WORK ORDER
Transcribe all the material exactly. Leave every line as it is.

Top of DATA PROVIDED

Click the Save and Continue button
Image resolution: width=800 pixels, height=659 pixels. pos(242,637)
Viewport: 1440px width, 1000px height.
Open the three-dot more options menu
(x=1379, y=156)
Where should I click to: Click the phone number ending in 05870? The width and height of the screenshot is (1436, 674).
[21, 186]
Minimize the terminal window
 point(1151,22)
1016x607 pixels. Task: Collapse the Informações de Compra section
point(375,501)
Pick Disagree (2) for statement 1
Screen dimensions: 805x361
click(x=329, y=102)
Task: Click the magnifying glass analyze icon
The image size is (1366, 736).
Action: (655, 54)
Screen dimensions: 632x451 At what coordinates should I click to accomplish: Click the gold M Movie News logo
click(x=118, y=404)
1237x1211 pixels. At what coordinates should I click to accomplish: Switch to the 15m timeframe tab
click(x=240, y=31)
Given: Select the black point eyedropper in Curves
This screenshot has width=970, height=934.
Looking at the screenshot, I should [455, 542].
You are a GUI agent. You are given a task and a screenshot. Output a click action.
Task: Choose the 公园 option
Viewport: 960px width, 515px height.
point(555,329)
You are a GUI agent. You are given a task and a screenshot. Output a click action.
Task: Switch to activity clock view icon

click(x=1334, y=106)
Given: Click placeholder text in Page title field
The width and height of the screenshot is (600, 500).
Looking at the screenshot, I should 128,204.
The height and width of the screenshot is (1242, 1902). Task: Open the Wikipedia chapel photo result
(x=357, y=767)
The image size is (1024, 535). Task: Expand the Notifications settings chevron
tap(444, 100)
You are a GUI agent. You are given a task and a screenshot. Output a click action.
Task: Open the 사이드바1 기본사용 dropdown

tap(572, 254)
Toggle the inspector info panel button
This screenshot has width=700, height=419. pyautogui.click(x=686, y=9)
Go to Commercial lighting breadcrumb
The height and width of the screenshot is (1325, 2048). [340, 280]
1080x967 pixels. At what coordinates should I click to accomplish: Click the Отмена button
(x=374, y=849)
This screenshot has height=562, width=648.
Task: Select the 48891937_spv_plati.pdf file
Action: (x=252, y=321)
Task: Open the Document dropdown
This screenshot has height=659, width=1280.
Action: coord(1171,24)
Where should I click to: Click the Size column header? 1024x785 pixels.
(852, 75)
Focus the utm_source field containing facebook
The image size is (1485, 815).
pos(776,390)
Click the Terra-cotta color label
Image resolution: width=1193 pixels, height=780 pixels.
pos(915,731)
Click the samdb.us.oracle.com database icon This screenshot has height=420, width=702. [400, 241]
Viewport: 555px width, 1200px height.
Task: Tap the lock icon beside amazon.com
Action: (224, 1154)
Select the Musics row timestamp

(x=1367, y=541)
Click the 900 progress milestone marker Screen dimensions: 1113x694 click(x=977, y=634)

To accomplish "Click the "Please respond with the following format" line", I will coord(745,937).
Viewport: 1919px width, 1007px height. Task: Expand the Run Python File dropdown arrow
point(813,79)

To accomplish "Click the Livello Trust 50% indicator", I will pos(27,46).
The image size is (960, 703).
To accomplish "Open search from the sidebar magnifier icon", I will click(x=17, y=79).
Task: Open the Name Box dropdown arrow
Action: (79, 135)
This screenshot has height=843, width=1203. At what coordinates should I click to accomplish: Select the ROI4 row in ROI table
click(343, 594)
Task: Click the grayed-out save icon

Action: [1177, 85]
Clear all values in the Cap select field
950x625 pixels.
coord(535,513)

Bottom of DATA PROVIDED

RESPONSE
Click the Save and Continue button
Image resolution: width=800 pixels, height=659 pixels. pos(242,637)
Viewport: 1440px width, 1000px height.
Open the three-dot more options menu
(x=1379, y=156)
Where should I click to: Click the phone number ending in 05870? The width and height of the screenshot is (1436, 674).
[21, 186]
Minimize the terminal window
 point(1151,22)
1016x607 pixels. Task: Collapse the Informações de Compra section
point(375,501)
Pick Disagree (2) for statement 1
Screen dimensions: 805x361
click(x=329, y=102)
Task: Click the magnifying glass analyze icon
The image size is (1366, 736).
Action: (655, 54)
Screen dimensions: 632x451 At what coordinates should I click to accomplish: Click the gold M Movie News logo
click(x=118, y=404)
1237x1211 pixels. At what coordinates should I click to accomplish: Switch to the 15m timeframe tab
click(x=240, y=31)
Given: Select the black point eyedropper in Curves
This screenshot has width=970, height=934.
Looking at the screenshot, I should [455, 542].
You are a GUI agent. You are given a task and a screenshot. Output a click action.
Task: Choose the 公园 option
Viewport: 960px width, 515px height.
point(555,329)
You are a GUI agent. You are given a task and a screenshot. Output a click action.
Task: Switch to activity clock view icon

click(x=1334, y=106)
Given: Click placeholder text in Page title field
The width and height of the screenshot is (600, 500).
Looking at the screenshot, I should 128,204.
The height and width of the screenshot is (1242, 1902). Task: Open the Wikipedia chapel photo result
(x=357, y=767)
The image size is (1024, 535). Task: Expand the Notifications settings chevron
tap(444, 100)
You are a GUI agent. You are given a task and a screenshot. Output a click action.
Task: Open the 사이드바1 기본사용 dropdown

tap(572, 254)
Toggle the inspector info panel button
This screenshot has width=700, height=419. pyautogui.click(x=686, y=9)
Go to Commercial lighting breadcrumb
The height and width of the screenshot is (1325, 2048). [340, 280]
1080x967 pixels. At what coordinates should I click to accomplish: Click the Отмена button
(x=374, y=849)
This screenshot has height=562, width=648.
Task: Select the 48891937_spv_plati.pdf file
Action: (x=252, y=321)
Task: Open the Document dropdown
This screenshot has height=659, width=1280.
Action: coord(1171,24)
Where should I click to: Click the Size column header? 1024x785 pixels.
(852, 75)
Focus the utm_source field containing facebook
The image size is (1485, 815).
pos(776,390)
Click the Terra-cotta color label
Image resolution: width=1193 pixels, height=780 pixels.
pos(915,731)
Click the samdb.us.oracle.com database icon This screenshot has height=420, width=702. [400, 241]
Viewport: 555px width, 1200px height.
Task: Tap the lock icon beside amazon.com
Action: (224, 1154)
Select the Musics row timestamp

(x=1367, y=541)
Click the 900 progress milestone marker Screen dimensions: 1113x694 click(x=977, y=634)

To accomplish "Click the "Please respond with the following format" line", I will coord(745,937).
Viewport: 1919px width, 1007px height. Task: Expand the Run Python File dropdown arrow
point(813,79)

To accomplish "Click the Livello Trust 50% indicator", I will pos(27,46).
The image size is (960, 703).
To accomplish "Open search from the sidebar magnifier icon", I will click(x=17, y=79).
Task: Open the Name Box dropdown arrow
Action: (79, 135)
This screenshot has height=843, width=1203. At what coordinates should I click to accomplish: Select the ROI4 row in ROI table
click(343, 594)
Task: Click the grayed-out save icon

Action: [1177, 85]
Clear all values in the Cap select field
950x625 pixels.
coord(535,513)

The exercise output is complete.